Begin Task material

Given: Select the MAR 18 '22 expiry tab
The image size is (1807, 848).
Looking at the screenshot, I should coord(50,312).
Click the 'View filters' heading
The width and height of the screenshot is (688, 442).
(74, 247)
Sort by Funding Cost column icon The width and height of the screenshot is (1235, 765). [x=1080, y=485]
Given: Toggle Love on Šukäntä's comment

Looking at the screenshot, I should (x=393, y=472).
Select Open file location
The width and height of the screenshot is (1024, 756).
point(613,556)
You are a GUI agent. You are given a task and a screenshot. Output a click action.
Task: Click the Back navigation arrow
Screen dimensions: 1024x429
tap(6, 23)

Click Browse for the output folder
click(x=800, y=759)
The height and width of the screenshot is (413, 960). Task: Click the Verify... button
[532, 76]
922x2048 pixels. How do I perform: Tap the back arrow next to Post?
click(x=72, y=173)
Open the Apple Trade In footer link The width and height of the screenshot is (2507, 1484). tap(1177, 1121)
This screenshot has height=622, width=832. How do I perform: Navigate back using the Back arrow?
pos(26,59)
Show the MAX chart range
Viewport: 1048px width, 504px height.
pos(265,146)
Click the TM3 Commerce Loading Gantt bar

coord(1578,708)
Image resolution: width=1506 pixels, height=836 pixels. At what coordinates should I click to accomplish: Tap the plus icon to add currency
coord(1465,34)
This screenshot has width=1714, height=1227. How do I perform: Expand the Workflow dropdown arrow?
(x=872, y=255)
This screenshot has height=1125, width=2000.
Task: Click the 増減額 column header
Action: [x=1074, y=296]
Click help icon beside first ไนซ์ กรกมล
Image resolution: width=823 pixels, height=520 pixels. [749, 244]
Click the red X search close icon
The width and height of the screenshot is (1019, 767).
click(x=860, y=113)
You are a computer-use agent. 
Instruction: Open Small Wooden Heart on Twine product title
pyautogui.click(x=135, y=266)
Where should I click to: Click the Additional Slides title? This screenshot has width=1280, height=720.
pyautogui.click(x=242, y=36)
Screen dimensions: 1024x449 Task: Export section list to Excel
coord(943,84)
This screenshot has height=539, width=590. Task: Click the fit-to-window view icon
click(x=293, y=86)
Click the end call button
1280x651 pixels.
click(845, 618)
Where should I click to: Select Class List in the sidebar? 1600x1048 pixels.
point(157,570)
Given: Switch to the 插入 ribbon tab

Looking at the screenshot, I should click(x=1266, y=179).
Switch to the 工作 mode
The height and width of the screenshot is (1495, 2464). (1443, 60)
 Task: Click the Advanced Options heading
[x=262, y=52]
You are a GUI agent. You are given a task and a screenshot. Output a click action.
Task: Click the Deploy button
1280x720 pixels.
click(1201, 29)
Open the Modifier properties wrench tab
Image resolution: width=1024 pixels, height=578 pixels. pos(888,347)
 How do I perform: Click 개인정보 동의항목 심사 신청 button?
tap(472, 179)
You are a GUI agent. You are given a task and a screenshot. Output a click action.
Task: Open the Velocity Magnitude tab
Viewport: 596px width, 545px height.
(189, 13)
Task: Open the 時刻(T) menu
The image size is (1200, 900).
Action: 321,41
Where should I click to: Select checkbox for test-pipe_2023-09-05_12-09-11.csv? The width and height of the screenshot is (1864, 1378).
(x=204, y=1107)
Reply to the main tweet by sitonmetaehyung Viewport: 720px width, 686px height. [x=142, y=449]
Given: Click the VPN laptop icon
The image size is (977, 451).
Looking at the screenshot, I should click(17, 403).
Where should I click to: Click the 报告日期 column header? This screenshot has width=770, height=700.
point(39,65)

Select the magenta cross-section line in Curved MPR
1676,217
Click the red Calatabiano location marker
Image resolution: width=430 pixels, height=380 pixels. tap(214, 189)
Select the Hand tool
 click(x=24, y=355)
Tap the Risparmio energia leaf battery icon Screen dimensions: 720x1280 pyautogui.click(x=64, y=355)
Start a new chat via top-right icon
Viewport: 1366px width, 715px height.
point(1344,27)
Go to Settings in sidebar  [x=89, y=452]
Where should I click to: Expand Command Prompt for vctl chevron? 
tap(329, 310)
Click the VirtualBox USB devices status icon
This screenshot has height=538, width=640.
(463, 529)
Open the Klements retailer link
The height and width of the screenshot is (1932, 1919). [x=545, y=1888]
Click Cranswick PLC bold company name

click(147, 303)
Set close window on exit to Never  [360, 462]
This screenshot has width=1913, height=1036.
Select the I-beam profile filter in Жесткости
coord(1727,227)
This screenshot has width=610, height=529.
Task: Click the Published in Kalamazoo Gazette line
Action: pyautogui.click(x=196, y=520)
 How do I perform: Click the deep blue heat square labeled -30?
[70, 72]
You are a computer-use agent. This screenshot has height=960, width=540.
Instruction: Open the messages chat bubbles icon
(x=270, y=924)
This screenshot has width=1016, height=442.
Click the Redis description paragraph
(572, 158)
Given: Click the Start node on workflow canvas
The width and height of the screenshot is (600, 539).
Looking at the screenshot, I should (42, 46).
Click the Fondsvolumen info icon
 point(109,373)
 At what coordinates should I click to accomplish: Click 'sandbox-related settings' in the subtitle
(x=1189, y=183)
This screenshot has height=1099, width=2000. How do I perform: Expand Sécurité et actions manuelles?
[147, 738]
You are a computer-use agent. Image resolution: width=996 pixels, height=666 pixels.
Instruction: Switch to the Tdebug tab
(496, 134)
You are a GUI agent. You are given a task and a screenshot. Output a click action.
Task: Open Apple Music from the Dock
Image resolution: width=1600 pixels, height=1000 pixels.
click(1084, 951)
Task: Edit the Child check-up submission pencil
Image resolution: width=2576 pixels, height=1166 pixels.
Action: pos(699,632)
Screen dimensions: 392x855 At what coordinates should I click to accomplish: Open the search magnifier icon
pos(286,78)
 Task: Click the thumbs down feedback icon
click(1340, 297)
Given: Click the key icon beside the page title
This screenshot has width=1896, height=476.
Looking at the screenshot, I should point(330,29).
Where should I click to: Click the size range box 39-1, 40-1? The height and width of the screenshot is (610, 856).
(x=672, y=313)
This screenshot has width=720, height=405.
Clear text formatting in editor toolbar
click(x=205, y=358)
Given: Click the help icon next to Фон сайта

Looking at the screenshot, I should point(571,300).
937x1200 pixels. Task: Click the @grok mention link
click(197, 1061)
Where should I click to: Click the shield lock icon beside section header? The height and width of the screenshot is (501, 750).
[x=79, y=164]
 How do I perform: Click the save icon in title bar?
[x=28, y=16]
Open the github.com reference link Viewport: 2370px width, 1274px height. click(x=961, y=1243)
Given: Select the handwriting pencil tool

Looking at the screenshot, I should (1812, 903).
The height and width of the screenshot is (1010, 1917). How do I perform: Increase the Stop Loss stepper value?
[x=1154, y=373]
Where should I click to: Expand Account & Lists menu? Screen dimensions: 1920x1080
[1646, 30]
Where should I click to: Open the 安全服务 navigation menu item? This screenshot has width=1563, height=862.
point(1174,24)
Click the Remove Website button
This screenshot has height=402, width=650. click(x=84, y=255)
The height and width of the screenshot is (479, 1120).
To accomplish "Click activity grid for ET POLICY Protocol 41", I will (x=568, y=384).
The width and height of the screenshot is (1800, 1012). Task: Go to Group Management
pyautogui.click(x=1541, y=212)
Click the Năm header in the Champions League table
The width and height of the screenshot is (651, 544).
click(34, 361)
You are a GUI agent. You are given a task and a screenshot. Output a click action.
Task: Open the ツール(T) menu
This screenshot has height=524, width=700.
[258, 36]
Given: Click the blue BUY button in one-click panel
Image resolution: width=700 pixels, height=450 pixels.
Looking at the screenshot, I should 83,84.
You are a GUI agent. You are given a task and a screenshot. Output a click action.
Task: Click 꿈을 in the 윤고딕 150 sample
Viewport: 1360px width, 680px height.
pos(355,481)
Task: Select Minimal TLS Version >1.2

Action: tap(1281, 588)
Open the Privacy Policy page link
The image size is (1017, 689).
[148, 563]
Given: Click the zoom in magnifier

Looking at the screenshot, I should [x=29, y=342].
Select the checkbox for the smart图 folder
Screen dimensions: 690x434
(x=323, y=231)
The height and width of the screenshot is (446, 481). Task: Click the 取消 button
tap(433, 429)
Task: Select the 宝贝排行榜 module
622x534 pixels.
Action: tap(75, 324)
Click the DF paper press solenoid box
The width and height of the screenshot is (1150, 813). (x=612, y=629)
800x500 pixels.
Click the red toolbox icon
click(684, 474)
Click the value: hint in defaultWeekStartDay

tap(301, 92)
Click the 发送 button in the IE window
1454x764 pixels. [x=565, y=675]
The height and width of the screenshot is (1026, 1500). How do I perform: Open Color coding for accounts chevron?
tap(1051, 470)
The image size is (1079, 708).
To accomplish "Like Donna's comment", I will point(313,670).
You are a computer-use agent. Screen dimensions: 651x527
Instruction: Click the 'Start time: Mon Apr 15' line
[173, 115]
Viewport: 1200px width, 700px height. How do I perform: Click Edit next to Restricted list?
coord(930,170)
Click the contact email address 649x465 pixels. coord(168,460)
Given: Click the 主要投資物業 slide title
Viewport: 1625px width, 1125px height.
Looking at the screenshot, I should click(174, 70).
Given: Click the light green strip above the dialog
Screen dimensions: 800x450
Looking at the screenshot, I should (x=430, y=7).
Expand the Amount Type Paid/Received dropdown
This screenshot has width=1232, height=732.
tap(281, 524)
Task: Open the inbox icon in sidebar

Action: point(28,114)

End Task material

Copy the items from the line with "Where should I click to: Select checkbox" up to and including the line with "Reply to the", requests and all, shifting every coordinate in the answers by adding 22 to it.

Where should I click to: Select checkbox for test-pipe_2023-09-05_12-09-11.csv? The width and height of the screenshot is (1864, 1378).
(x=226, y=1129)
Reply to the main tweet by sitonmetaehyung Viewport: 720px width, 686px height. [x=164, y=471]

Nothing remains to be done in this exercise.